** Opening Information given block **

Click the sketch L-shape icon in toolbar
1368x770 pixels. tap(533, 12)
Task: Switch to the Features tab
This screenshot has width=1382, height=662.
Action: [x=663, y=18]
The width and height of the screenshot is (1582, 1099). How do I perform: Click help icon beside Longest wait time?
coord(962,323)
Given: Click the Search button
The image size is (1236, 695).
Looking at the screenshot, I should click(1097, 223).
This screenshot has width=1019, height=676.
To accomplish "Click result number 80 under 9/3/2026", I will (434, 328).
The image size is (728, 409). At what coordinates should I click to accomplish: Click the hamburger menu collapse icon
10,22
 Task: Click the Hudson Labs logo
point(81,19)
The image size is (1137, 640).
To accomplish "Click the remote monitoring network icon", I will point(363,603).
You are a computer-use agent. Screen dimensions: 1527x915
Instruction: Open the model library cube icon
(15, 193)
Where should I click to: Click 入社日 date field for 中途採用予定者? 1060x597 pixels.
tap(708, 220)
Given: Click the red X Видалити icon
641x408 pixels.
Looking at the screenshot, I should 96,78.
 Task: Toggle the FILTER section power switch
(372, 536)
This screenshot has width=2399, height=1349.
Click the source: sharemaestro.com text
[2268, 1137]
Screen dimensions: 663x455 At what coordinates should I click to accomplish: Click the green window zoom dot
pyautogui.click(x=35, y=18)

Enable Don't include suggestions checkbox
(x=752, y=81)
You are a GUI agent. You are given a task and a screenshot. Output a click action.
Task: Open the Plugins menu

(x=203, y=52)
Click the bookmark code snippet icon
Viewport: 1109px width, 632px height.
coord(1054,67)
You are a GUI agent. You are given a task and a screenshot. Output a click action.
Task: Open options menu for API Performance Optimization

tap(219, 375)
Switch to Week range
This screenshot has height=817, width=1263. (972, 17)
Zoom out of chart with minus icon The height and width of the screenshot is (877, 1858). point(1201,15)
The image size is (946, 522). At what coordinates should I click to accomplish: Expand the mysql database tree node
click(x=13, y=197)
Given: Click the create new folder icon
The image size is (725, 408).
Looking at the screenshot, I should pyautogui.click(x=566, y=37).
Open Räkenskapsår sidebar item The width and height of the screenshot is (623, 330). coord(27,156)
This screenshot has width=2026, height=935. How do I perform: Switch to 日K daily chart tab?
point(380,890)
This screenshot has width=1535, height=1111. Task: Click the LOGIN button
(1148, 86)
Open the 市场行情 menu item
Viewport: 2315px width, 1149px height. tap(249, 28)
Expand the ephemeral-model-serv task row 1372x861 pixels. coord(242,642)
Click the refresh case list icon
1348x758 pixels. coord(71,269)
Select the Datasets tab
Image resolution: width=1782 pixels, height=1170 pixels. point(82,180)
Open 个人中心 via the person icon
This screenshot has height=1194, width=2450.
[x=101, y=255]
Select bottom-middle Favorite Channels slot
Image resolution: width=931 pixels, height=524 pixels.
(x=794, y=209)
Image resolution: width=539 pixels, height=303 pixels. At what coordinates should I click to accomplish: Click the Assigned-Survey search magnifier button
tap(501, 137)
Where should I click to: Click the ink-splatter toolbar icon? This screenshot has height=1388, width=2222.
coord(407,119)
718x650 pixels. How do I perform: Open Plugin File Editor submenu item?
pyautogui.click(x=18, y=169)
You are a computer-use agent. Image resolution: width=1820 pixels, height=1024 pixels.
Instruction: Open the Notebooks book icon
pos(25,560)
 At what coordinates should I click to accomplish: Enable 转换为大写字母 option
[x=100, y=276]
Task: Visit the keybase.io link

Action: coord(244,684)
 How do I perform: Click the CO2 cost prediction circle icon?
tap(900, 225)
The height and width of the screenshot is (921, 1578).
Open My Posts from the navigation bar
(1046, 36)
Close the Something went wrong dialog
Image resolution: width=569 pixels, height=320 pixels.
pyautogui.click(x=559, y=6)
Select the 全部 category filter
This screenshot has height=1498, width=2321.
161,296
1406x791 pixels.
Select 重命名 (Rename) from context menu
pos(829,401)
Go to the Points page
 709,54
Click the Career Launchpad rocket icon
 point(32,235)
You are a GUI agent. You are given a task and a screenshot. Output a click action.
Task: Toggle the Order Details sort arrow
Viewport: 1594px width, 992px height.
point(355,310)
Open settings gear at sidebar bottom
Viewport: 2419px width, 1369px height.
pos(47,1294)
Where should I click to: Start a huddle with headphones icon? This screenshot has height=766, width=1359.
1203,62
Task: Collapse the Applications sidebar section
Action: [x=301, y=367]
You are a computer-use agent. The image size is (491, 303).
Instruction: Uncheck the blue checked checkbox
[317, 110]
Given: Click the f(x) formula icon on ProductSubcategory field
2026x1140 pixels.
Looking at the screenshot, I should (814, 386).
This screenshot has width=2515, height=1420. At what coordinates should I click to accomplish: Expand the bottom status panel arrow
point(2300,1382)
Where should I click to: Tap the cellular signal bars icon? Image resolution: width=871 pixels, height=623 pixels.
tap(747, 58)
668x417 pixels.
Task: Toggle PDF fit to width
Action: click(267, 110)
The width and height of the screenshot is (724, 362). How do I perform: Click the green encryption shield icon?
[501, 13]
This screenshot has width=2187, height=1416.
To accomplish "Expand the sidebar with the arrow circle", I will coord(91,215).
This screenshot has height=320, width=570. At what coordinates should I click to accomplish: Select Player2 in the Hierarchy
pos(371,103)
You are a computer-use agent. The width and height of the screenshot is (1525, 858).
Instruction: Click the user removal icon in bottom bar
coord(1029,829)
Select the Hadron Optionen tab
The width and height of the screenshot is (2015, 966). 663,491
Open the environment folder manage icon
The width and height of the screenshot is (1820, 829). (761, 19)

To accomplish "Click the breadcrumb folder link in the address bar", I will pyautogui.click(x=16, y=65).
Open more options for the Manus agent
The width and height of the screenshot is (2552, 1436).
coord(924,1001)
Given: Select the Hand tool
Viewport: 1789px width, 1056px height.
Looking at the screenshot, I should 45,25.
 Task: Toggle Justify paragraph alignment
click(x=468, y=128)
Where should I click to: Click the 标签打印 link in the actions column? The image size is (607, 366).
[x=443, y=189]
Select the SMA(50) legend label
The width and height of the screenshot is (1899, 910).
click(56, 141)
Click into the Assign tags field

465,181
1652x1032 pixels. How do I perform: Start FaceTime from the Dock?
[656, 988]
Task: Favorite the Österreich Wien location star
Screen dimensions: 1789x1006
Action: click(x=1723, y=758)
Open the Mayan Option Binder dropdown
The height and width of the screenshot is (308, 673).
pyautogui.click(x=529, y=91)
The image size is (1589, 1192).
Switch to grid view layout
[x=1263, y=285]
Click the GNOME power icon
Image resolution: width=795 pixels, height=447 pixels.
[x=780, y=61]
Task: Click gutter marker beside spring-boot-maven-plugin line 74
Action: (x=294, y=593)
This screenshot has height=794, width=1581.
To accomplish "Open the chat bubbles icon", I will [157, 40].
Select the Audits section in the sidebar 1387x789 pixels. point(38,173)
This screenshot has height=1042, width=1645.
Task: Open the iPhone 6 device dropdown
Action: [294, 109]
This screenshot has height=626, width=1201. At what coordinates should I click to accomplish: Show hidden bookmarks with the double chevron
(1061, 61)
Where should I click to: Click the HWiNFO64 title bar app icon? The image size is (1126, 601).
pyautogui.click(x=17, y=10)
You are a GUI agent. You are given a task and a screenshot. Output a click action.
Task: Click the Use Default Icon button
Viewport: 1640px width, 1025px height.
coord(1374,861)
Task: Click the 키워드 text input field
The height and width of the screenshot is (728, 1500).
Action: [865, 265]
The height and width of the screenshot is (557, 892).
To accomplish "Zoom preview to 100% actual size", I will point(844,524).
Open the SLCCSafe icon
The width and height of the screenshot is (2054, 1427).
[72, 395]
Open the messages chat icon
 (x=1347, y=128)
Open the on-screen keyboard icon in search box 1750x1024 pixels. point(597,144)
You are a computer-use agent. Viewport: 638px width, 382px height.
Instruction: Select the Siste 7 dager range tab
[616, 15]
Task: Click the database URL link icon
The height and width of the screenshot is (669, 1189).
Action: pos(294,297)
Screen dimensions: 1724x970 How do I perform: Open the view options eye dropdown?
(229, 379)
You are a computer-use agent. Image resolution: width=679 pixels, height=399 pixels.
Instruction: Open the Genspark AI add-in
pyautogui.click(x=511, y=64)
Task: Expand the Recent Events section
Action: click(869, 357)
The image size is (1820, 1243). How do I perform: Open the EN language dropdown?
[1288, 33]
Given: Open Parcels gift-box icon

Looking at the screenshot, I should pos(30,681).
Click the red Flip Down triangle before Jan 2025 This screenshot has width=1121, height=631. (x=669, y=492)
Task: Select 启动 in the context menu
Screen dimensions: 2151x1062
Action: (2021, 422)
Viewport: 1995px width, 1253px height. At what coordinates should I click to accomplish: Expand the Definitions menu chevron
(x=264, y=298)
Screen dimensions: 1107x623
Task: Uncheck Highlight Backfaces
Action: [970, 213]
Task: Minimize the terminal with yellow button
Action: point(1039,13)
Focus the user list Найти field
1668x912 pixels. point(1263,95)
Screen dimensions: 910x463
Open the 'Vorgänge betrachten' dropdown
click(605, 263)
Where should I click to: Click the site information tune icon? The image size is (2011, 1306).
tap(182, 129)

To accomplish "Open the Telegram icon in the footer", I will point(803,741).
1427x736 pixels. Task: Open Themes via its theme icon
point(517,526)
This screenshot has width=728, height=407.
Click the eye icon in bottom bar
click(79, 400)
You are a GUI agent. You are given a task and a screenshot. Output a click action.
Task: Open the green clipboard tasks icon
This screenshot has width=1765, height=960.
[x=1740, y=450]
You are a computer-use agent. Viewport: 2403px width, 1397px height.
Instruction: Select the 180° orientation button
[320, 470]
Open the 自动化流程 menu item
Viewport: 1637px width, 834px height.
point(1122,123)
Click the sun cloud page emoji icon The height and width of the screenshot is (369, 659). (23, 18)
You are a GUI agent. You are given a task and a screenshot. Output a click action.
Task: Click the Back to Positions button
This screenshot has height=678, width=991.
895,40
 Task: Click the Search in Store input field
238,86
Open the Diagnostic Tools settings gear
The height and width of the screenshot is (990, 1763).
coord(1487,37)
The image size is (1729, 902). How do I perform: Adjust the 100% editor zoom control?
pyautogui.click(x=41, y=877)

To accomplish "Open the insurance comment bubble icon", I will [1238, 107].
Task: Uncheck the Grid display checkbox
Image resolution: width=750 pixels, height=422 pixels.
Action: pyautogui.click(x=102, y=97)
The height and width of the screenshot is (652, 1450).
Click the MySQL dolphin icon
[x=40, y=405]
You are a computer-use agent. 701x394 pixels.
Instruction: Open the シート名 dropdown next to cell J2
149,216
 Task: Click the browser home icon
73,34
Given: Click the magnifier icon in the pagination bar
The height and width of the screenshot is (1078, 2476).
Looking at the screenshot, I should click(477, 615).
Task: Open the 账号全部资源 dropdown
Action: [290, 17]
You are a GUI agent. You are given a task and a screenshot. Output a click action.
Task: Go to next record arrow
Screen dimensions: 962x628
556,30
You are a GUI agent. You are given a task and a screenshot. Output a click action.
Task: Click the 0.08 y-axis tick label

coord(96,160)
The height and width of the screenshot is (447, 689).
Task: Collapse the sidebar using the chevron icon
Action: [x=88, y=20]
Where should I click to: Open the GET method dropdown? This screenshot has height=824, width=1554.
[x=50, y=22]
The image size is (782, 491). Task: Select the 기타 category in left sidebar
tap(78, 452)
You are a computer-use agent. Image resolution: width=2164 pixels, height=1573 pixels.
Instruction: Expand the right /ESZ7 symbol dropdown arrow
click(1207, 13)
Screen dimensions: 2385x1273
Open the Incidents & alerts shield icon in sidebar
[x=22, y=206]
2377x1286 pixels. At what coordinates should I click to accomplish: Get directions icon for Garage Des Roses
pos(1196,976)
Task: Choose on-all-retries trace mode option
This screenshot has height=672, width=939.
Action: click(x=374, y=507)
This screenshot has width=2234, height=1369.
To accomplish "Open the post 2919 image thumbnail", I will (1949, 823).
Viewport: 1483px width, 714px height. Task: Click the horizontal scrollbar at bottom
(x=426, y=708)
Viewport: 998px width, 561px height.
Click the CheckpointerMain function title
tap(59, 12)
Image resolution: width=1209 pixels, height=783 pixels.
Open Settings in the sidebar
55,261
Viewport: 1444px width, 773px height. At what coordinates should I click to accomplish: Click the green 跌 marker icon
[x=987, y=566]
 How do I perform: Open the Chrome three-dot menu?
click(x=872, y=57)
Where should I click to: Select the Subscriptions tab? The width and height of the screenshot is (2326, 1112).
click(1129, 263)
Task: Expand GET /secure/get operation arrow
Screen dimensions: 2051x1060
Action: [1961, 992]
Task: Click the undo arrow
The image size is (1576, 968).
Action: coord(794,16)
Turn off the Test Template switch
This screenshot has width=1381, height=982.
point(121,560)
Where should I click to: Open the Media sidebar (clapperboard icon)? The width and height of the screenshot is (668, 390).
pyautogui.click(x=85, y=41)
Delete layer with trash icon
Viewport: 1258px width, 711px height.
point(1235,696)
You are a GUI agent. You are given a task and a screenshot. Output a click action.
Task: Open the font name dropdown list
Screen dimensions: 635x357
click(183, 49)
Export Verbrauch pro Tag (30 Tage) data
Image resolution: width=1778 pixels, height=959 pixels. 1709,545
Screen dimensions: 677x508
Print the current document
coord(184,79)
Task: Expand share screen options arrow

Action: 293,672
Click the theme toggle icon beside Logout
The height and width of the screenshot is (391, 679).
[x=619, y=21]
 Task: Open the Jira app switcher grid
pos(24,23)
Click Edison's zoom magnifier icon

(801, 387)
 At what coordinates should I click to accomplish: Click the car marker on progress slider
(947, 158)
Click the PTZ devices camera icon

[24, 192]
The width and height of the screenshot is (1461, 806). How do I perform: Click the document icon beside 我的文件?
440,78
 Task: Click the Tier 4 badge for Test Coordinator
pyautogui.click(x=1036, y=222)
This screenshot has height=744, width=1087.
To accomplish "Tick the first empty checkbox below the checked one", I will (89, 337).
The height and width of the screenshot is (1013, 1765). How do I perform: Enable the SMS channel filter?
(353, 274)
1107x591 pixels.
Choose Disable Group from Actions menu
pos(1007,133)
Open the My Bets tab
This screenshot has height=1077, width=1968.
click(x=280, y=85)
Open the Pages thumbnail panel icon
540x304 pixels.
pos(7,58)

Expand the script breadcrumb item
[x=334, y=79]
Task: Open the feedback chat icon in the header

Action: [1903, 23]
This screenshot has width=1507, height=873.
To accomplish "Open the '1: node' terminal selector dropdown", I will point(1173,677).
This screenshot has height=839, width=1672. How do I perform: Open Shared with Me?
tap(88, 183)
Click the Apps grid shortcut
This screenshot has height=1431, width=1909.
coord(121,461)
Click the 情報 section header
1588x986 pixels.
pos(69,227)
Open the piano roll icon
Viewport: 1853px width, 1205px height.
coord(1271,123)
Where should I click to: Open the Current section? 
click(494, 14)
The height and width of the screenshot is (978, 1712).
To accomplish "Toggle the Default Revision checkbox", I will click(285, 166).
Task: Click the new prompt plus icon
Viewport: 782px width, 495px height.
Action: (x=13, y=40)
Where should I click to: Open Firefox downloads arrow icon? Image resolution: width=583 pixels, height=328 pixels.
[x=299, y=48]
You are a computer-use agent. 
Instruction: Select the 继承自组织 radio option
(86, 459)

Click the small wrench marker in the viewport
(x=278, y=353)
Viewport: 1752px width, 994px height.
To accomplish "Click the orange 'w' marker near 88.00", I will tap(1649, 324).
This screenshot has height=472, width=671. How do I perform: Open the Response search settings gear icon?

** Closing Information given block **

### What needs to be done
Please, from the entries above, set down exactly the lines from the one containing "At what coordinates should I click to accomplish: Click the car" through the one containing "1107x591 pixels.", and only those.

### Task output
 At what coordinates should I click to accomplish: Click the car marker on progress slider
(947, 158)
Click the PTZ devices camera icon

[24, 192]
The width and height of the screenshot is (1461, 806). How do I perform: Click the document icon beside 我的文件?
440,78
 Task: Click the Tier 4 badge for Test Coordinator
pyautogui.click(x=1036, y=222)
This screenshot has height=744, width=1087.
To accomplish "Tick the first empty checkbox below the checked one", I will (89, 337).
The height and width of the screenshot is (1013, 1765). How do I perform: Enable the SMS channel filter?
(353, 274)
1107x591 pixels.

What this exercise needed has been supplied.